[Instructions for the task]: Print exactly, and only, the lines from the one that has "Task: Open the Tolleranza superficie dropdown" through the end of the material below, with both ends included and the pictures omitted.

[Records supplied]:
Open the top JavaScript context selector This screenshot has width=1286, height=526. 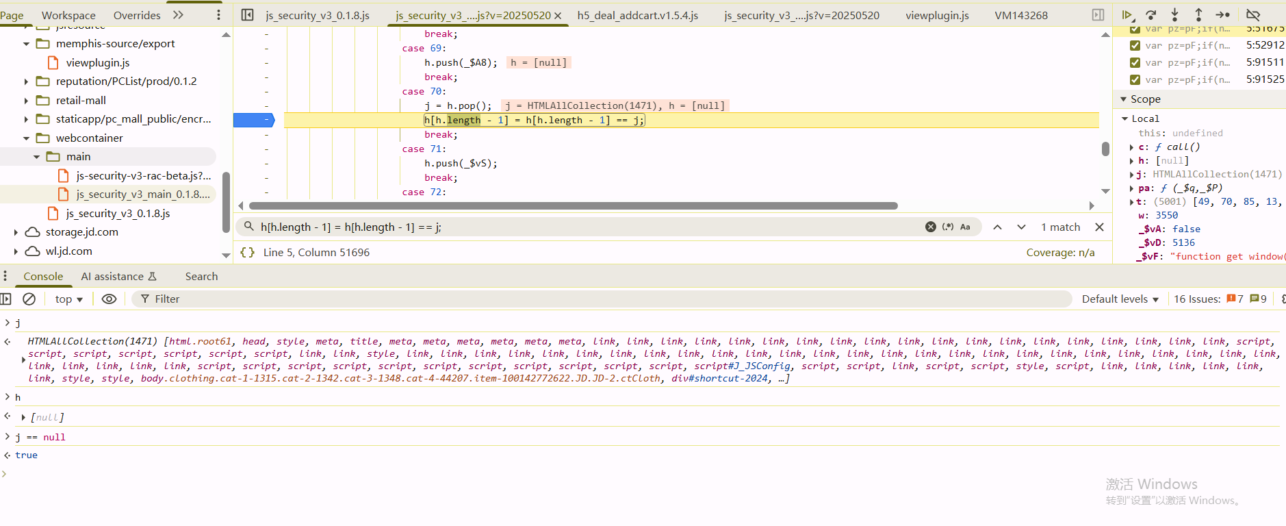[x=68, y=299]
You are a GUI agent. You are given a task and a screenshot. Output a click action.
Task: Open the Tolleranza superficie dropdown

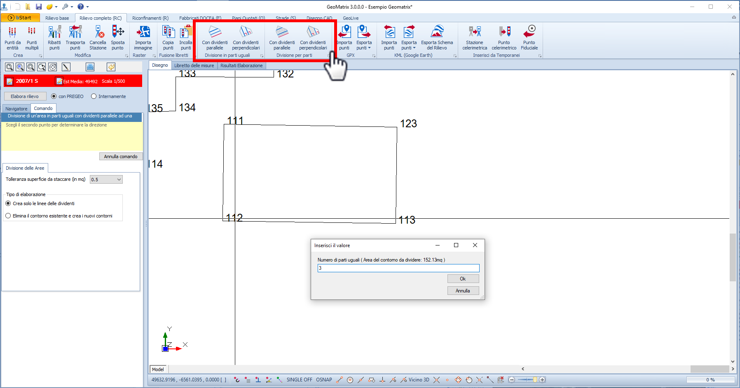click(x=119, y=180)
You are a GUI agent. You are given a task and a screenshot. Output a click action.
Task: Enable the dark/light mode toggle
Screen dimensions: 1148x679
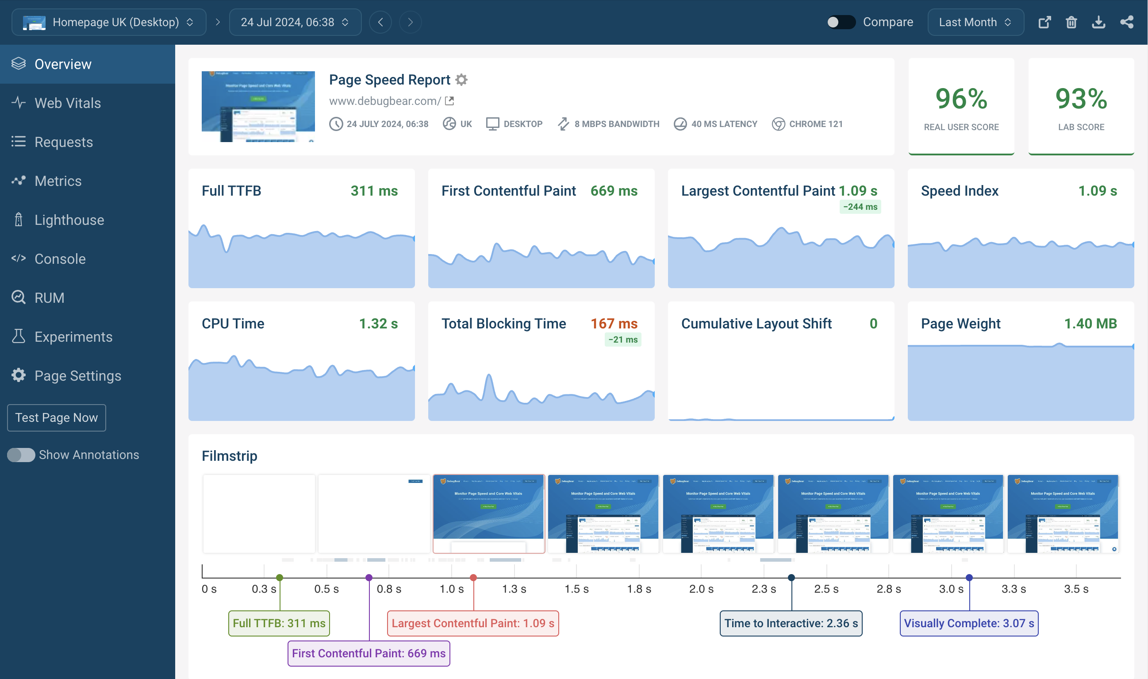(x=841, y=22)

[Exercise output]:
Task: Open the Tolleranza superficie dropdown

click(x=119, y=180)
You are a GUI agent. You are given a task and a screenshot. Output a click action.
Task: Enable the dark/light mode toggle
Screen dimensions: 1148x679
(x=841, y=22)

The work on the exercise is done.